АБ: А что такое иррациональный патернализм тогда?

АК: Это когда вот совсем «батюшка царь, накорми» и все такое. А здесь все-таки идет и диалог с государством некоторый, такой, очень хитрый: «Мы тебе не доверяем, но ты нам должно деньги. Мы вот отчасти ведем себя законопослушно. Отчасти мы…»

АБ: Ну вполне, кстати, [законопослушно]…

АК: «… где-то мы тебя обманем, где-то ты нас обманешь. Мы это точно знаем, мы тебе не доверяем».
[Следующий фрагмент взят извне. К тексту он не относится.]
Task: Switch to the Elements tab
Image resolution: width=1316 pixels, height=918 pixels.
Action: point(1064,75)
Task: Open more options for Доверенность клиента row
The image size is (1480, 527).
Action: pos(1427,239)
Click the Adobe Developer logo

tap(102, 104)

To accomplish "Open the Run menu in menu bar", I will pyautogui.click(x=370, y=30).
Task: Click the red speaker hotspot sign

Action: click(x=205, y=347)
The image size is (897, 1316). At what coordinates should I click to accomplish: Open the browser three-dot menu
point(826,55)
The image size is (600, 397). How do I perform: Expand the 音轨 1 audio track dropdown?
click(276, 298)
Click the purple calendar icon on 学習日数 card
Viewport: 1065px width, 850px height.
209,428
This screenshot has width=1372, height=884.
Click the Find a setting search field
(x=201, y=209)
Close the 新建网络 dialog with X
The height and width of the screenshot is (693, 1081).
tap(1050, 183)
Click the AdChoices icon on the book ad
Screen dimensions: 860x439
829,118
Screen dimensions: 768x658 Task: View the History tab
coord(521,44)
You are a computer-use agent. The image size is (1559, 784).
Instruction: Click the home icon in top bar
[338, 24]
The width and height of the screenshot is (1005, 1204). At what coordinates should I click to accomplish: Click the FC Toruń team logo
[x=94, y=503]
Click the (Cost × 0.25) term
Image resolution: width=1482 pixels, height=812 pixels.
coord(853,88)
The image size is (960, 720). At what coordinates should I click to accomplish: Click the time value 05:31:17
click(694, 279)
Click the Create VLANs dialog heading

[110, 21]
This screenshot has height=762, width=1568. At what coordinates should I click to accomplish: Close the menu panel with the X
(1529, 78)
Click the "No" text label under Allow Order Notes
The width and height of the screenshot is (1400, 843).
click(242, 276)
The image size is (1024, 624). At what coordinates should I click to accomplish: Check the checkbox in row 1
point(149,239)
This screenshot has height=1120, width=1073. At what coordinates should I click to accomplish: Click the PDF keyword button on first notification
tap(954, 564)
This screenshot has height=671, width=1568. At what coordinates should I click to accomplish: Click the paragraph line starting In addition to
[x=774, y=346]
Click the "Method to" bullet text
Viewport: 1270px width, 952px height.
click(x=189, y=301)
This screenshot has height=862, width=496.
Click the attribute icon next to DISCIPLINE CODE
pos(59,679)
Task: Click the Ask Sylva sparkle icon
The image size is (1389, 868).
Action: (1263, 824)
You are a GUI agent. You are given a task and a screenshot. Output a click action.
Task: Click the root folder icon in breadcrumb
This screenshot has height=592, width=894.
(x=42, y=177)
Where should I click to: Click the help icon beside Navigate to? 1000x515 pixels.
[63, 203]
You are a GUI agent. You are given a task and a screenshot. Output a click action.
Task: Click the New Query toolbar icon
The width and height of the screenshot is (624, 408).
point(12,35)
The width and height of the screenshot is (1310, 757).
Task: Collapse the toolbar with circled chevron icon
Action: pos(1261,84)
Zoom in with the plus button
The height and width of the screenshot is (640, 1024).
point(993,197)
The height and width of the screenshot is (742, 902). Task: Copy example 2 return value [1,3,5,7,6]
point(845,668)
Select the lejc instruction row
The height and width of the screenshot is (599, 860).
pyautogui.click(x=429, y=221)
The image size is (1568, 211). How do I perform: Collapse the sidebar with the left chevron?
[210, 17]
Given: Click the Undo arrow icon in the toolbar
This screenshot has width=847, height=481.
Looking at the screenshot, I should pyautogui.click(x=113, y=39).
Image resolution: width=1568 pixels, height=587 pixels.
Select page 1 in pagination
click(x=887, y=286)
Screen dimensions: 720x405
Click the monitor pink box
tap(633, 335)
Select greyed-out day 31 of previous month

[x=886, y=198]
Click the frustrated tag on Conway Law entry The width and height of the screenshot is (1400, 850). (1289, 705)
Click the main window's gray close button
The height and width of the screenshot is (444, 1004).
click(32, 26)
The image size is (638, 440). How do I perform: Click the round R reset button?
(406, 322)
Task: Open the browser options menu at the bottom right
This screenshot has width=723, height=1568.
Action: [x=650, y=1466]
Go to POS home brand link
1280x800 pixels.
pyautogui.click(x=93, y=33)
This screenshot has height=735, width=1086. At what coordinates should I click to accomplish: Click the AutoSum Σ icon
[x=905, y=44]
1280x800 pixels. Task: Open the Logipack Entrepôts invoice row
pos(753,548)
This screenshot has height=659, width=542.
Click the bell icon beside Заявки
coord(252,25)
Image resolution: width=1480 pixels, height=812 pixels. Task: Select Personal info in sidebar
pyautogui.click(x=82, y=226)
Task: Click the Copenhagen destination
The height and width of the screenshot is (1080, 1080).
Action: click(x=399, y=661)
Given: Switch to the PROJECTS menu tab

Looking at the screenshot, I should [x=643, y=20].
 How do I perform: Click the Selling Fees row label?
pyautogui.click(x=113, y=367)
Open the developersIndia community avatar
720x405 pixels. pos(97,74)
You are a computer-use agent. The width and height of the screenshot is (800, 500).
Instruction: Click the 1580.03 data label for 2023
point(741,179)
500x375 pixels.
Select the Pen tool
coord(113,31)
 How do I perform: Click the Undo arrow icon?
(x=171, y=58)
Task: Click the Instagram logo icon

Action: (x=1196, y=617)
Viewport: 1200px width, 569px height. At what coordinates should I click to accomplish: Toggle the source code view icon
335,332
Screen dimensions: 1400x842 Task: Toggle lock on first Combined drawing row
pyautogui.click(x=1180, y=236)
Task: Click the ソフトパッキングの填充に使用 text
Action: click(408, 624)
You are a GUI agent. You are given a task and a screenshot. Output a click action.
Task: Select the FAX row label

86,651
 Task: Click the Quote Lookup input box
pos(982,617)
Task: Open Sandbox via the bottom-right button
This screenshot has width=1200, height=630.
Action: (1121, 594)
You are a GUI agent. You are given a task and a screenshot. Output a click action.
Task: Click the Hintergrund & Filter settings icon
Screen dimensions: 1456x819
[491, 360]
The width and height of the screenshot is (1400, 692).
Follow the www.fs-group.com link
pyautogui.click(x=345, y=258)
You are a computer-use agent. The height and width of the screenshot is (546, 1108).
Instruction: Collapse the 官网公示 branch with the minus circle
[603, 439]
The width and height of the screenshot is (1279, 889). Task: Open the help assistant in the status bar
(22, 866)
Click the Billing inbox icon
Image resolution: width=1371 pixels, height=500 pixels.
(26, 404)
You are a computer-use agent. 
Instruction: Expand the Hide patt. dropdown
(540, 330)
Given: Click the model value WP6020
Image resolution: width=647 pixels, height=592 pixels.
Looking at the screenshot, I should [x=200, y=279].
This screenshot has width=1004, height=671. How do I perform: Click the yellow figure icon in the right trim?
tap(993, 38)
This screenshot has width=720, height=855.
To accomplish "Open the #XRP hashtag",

Кстати, вот эта вот неготовность платить любую социальную цену за любые социальные реформы, которая видна тоже из опроса, вытекает из того, что люди не верят в то, что какая-либо реформа принесет им большое счастье. То есть реформы это, как правило, то, за что нужно будет заплатить больше, а качество остается прежнем. Но при этом «дайте нам перемены». В этом есть действительно элемент патернализма: «пусть кто-нибудь нам принесет эти перемены на блюдечке с голубой каемочкой. Мы не знаем какие, сформулируйте за нас, а мы как бы акцептуем или нет. Хорошо сформулируете – мы это примем, плохо сформулируете – мы скажем “нет”».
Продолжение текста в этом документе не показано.